Laravel

The Goal

I wanted to create a micro-service that automatically detects whether a customer review left in Discord is positive or negative. This would allow me to treat the comment accordingly and improve the customer experience. For instance, if the review was negative, I could create a feature which would contact the customer, apologize for the poor quality of service, and inform him/her that our support team will contact him/her as soon as possible to assist him and hopefully fix the problem. Since I don't plan to get more than 2,000 requests per month, I didn't impose any performance constraints regarding the time and the scalability.

The Transformers Library

I was a bit confused at the beginning when I downloaded the .h5 file. I thought it would be compatible with tensorflow.keras.models.load_model, but this wasn't the case. After a few minutes of research I was able to figure out that the file was a weights checkpoint rather than a Keras model. After that, I tried out the API that Hugging Face offers and read a bit more about the pipeline feature they offer. Since the results of the API & the pipeline were great, I decided that I could serve the model through the pipeline on my own server.

Below is the official example from the Transformers GitHub page:

from transformers import pipeline

classifier = pipeline('sentiment-analysis')
classifier('We are very happy to include pipeline into the transformers repository.')
[{'label': 'POSITIVE', 'score': 0.9978193640708923}]

Deploy transformers to Google Cloud

GCP is chosen as it is the cloud environment I am using in my personal organization.

Step 1 - Research

I already knew that I could use an API-Service like flask to serve a transformers model. I searched in the Google Cloud AI documentation and found a service to host Tensorflow models named AI-Platform Prediction. I also found App Engine and Cloud Run there, but I was concerned about the memory usage for App Engine and was not very familiar with Docker.

Step 2 - Test on AI-Platform Prediction

As the model is not a "pure TensorFlow" saved model but a checkpoint, and I couldn't turn it into a "pure TensorFlow model", I figured out that the example on this page wouldn't work. From there I saw that I could write some custom code, allowing me to load the pipeline instead of having to handle the model, which seemed easier. I also learned that I could define a pre-prediction & post-prediction action, which could be useful in the future for pre- or post-processing the data for customers' needs. I followed Google's guide but encountered an issue as the service is still in beta and everything is not stable.

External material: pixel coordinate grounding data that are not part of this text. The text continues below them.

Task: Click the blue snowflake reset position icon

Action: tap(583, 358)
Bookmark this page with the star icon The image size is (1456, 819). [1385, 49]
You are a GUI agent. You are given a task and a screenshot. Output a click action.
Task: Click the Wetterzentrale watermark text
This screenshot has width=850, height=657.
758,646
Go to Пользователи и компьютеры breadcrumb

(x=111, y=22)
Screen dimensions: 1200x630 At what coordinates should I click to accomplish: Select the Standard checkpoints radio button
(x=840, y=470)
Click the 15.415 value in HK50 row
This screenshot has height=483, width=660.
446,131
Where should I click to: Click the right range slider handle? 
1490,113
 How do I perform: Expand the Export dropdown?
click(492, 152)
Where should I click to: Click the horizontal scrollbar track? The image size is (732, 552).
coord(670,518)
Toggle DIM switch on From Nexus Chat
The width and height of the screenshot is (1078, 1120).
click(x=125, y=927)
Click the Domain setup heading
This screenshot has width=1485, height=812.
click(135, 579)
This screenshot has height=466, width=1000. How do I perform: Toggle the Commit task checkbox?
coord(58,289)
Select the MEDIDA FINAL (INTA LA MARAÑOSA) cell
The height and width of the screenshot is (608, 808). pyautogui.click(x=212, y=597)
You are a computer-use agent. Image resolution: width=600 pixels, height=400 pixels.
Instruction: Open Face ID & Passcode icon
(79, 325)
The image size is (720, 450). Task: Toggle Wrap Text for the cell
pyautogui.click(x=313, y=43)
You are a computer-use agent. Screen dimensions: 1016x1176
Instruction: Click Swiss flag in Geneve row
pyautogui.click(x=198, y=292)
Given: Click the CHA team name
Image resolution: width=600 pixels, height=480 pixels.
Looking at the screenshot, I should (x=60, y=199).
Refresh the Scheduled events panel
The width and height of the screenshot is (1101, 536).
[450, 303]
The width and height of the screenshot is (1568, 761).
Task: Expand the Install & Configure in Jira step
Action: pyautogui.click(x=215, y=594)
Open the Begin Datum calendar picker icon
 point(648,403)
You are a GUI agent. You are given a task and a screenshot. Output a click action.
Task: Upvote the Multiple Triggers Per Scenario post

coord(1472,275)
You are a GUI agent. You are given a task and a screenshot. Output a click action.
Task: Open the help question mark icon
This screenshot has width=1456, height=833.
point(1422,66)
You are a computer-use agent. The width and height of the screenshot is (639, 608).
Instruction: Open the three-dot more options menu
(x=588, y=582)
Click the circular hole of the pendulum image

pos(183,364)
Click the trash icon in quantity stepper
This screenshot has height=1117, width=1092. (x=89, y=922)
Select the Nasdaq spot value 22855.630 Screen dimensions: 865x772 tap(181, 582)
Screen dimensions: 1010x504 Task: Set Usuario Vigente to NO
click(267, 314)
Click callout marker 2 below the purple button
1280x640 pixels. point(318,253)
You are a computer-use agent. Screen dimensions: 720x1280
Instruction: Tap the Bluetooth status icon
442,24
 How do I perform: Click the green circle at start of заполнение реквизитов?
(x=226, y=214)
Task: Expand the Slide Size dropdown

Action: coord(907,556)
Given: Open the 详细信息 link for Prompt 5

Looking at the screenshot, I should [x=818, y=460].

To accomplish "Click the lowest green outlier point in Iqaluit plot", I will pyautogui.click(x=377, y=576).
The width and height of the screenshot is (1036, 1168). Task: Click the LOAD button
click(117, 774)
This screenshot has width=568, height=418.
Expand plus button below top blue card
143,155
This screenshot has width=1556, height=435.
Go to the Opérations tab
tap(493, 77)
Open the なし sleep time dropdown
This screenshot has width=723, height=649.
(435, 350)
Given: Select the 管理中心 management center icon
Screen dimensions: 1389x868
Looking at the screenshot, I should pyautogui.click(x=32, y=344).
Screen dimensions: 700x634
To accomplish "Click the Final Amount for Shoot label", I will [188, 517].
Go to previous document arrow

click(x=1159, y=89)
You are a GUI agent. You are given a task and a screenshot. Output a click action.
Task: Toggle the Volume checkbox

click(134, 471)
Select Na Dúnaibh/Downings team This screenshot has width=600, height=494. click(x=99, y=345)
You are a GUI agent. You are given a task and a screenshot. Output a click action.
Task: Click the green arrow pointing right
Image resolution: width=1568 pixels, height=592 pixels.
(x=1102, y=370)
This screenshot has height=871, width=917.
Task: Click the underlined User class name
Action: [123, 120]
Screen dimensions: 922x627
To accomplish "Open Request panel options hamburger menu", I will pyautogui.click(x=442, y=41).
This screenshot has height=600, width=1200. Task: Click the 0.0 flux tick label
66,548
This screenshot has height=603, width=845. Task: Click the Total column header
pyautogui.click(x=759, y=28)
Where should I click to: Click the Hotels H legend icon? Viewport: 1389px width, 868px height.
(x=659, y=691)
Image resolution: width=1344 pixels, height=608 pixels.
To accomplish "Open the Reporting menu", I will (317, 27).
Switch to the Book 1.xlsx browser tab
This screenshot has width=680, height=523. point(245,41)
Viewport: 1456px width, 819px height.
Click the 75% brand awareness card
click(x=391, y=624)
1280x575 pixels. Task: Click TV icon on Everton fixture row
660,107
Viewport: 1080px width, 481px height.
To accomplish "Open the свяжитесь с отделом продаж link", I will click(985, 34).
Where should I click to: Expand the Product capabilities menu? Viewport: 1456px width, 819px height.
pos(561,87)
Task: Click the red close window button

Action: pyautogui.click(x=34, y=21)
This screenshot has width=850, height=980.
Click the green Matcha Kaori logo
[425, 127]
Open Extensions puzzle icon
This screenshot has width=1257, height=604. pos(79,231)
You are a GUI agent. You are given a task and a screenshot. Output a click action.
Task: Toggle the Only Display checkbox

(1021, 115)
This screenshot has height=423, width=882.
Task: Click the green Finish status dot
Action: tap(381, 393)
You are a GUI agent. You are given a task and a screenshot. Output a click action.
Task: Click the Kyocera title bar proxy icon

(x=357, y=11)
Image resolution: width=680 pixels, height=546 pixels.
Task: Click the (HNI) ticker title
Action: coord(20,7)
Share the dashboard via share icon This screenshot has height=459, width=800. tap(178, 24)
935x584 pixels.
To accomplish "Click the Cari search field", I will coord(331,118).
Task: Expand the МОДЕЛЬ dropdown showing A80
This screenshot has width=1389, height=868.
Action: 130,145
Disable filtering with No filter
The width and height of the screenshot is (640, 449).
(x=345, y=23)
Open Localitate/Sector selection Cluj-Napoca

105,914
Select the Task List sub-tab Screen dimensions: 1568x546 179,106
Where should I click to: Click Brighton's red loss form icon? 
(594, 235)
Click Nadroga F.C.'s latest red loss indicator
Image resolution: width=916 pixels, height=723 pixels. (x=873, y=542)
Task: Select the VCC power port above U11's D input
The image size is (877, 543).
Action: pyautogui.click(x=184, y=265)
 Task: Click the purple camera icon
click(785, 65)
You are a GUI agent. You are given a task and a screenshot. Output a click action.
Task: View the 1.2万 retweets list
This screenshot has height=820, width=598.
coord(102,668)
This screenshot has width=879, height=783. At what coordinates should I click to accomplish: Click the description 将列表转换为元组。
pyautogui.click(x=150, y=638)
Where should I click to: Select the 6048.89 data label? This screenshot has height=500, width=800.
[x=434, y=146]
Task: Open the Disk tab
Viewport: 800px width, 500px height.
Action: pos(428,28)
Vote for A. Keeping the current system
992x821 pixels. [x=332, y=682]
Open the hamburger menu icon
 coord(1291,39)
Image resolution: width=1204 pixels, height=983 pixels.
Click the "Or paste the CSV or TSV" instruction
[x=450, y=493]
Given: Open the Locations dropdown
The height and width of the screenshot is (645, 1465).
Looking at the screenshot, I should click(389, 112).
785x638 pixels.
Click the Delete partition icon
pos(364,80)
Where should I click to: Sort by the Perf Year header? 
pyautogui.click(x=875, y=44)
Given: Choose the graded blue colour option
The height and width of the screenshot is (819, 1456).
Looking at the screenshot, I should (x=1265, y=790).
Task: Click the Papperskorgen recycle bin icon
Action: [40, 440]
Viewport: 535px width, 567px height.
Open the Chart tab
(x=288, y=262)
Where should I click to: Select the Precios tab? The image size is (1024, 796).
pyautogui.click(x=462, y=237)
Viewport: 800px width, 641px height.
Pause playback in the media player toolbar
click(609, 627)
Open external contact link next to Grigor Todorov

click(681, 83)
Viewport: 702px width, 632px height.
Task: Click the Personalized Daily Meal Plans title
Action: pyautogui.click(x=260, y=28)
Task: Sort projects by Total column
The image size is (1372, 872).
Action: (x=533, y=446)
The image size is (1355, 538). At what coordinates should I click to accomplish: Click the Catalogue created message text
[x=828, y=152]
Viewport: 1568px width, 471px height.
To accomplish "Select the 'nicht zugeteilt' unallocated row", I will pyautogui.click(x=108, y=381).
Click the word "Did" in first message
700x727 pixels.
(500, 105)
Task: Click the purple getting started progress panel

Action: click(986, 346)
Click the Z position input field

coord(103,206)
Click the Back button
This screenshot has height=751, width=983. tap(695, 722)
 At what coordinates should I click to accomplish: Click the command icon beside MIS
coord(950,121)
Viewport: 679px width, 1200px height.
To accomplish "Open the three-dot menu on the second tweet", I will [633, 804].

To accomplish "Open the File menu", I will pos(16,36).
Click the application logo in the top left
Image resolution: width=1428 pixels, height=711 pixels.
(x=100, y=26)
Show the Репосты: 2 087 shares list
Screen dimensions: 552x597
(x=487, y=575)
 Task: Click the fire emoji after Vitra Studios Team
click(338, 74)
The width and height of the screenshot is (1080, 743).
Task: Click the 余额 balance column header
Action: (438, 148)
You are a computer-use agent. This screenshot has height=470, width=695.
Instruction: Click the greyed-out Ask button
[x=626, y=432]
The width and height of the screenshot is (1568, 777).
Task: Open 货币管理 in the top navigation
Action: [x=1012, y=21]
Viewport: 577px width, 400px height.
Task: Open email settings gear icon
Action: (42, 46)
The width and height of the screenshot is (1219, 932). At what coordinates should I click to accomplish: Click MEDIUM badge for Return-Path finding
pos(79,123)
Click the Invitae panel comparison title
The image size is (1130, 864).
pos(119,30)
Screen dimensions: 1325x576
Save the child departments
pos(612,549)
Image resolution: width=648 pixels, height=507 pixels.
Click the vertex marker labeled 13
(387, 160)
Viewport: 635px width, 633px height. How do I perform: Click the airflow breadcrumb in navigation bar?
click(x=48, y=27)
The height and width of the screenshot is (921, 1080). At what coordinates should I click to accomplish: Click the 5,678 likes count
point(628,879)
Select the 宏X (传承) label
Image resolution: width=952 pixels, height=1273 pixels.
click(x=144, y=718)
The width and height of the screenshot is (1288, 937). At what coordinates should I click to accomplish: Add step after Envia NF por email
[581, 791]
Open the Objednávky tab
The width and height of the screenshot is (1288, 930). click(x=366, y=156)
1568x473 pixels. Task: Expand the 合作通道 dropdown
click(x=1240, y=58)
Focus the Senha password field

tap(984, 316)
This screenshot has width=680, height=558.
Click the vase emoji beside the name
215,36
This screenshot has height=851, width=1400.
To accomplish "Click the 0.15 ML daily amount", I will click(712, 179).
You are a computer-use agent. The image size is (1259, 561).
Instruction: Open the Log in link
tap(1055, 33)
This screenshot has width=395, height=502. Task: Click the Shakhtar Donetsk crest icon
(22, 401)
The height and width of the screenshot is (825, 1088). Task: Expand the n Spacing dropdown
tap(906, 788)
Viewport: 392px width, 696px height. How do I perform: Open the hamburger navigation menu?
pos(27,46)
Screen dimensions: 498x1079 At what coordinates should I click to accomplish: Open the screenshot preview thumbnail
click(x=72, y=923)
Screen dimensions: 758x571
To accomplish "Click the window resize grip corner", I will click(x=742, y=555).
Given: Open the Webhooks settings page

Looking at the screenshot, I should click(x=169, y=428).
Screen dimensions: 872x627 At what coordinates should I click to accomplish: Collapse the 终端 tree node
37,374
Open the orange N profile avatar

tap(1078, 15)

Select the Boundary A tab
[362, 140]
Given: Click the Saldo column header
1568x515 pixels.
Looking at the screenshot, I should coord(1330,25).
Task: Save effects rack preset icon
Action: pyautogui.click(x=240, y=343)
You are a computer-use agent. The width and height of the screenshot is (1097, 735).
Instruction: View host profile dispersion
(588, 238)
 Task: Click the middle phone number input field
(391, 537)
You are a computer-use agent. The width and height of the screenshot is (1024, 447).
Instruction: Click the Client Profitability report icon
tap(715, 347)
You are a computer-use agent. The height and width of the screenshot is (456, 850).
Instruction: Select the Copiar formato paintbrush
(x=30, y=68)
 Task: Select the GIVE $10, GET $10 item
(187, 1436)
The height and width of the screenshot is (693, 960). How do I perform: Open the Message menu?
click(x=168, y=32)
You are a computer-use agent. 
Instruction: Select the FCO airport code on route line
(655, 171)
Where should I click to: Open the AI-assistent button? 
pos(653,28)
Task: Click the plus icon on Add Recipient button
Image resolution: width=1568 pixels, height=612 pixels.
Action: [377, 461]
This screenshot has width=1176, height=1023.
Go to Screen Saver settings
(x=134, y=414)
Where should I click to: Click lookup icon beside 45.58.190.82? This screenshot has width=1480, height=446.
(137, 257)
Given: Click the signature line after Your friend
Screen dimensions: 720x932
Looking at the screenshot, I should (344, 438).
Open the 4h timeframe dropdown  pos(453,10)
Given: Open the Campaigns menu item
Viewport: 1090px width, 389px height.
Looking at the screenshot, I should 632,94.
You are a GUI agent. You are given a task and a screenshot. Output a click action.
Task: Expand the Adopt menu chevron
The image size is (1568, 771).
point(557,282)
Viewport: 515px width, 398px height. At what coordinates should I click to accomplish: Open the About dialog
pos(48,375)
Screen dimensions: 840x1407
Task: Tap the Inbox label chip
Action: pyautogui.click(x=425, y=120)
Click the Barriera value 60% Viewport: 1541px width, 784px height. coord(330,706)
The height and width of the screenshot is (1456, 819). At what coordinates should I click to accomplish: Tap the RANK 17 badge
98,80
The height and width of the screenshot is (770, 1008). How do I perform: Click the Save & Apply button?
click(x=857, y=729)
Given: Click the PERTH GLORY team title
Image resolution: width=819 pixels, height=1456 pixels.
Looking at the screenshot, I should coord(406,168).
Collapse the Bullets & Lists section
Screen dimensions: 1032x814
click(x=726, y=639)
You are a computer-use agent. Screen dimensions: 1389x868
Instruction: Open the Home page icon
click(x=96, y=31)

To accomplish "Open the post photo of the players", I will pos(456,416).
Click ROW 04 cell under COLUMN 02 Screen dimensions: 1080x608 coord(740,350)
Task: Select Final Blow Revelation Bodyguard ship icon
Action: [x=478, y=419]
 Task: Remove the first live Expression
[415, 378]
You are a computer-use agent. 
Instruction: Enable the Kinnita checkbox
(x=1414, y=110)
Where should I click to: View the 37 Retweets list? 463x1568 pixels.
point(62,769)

Step 3 - Test on App Engine

I moved to Google's App Engine as it's a service that I am familiar with, but encountered an installation issue with TensorFlow due to a missing system dependency file. I then tried with PyTorch which worked with an F4_1G instance, but it couldn't handle more than 2 requests on the same instance, which isn't really great performance-wise.

Step 4 - Test on Cloud Run

Lastly, I moved to Cloud Run with a docker image. I followed this guide to get an idea of how it works. In Cloud Run, I could configure a higher memory and more vCPUs to perform the prediction with PyTorch. I ditched Tensorflow as PyTorch seems to load the model faster.

Implementation of the serverless pipeline

The final solution consists of four different components:

main.py handling the request to the pipeline
Dockerfile used to create the image that will be deployed on Cloud Run.
Model folder having the pytorch_model.bin, config.json and vocab.txt.
- Model: DistilBERT base uncased finetuned SST-2
- To download the model folder, follow the instructions in the button.
- You don't need to keep the rust_model.ot or the tf_model.h5...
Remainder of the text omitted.